American Spirit: Native Americans longstanding housing issues need to be addressed with better federal policies

According to the National Congress of American Indians, forty percent of on-reservation housing is considered substandard and nearly one-third of homes on reservations are overcrowded

                            American Spirit: Native Americans longstanding housing issues need to be addressed with better federal policies
Taos Pueblo in Taos, New Mexico, home to Native-Americans for more than one thousand years (Getty Images)

American Spirit is a campaign on the issues faced by the Native American Community in America. Over the week, this column will feature stories of determination, triumph, legacy and redemption

During the ongoing coronavirus pandemic, Native Americans are one of the most at-risk groups in the United States for getting infected by the Covid-19 virus. Issues that have long plagued the Native American community contribute to this, including overcrowded housing and inadequate healthcare. Housing has long been a point of contention for Native Americans due to high poverty rates that in turn stem from employment issues. There are over 90,000 under-housed or homeless Native Americans, with over 30 percent of Native American housing being overcrowded and inadequate according to a 2003 report by the US Commission on Civil Rights. Living conditions have been compared to those in "third world" countries according to a 2004 report by Gallup Independent.

A Harvard study from 2019 reported that Native Americans faced discriminatory experiences according to the neighborhoods they lived in. Native Americans who reported living in predominantly Native American areas had higher odds of reporting greater institutional discrimination overall, compared to those living in areas that were not predominantly Native American. This was attributed to related research showing that as the size of an ethnic minority population increases, attitudes from white people become more biased against them.

According to the National Congress of American Indians (NCAI), forty percent of on-reservation housing is considered substandard (compared to 6 percent outside Indian Country) and nearly one-third of homes on reservations are overcrowded. The waiting list for tribal housing is long, with the waiting period often going longer than three years. Most families do not turn away family members or anyone who would need a place to stay -- often, three or more generations live in one house that may not have enough space for everyone. Further, less than half of the homes on reservations are connected to public sewer systems and 16 percent lack indoor plumbing. Utilities such as running water, telephones and electricity are often viewed as luxuries compared to food and transportation.

A 2016 study by the Department of Housing and Urban Development (HUD) found that housing conditions for Native American households are substantially worse than for other US households. Housing conditions vary widely across tribal lands; in Alaska, overcrowding is more than twice the rate for tribal areas overall, with 36 percent of households having incomplete plumbing or incomplete kitchens. In the North Central region and in the Pacific Northwest, one-quarter of households were cost-burdened compared with 12 percent of households in the Arizona/New Mexico region.

The Indian Housing Program Grant from HUD has been one of the ways in which Native Americans' housing issues are being addressed. The program grants funds that may be used to develop, maintain, and operate affordable housing in safe and healthy environments on Native American reservations and in other Native American areas, and carry out other affordable housing activities. The Native American Housing Block Grant, Indian Community Block Grant, and Indian Housing Loan Guarantee Fund provide critical funding to empower tribes to more effectively develop, implement, and manage strategies to meet the specific housing needs of their communities. These policies have provided funding to develop innovative housing strategies that support tribes as they construct and maintain housing for low-income families and promote homeownership. However, it is not without its problems. 

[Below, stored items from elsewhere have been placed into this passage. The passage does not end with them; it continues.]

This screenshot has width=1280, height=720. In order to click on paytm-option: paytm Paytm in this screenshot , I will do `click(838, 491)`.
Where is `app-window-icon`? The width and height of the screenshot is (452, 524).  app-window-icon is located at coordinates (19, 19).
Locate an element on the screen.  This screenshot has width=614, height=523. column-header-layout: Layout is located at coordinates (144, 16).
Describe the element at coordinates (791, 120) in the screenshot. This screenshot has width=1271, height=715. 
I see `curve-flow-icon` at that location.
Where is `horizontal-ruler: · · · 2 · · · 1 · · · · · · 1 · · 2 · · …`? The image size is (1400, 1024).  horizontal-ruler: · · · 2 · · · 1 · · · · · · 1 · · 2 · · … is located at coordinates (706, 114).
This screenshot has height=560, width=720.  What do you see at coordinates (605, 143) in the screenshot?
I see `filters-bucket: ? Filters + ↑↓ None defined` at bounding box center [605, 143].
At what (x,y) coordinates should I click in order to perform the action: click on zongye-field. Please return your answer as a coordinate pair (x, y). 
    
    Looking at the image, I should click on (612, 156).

Some of the challenges faced by the program include the remoteness and limited human resources of the Native American communities that are meant to be served, the lack of suitable land and the severity of the climate and the difficulty contractors and the programs face in complying with statutory requirements to give hiring preference to Native Americans. The remoteness of many of the tribal areas also increases the cost of transporting the supplies, raises labor costs and reduces the availability of supplies and of an “institutional infrastructure” of developers and governmental and private entities.

It is clear that more needs to be done to address the reparations stemming from centuries of displacement of Native American communities by European settlers. Efforts to improve housing must address the shortcomings of programs so far and lawmakers must make efforts to reexamine current processes while promoting environmental justice and equitable recovery policies for Native American communities. Programs that are funded in Native American country must be enacted under tribal sovereignty and self-determination.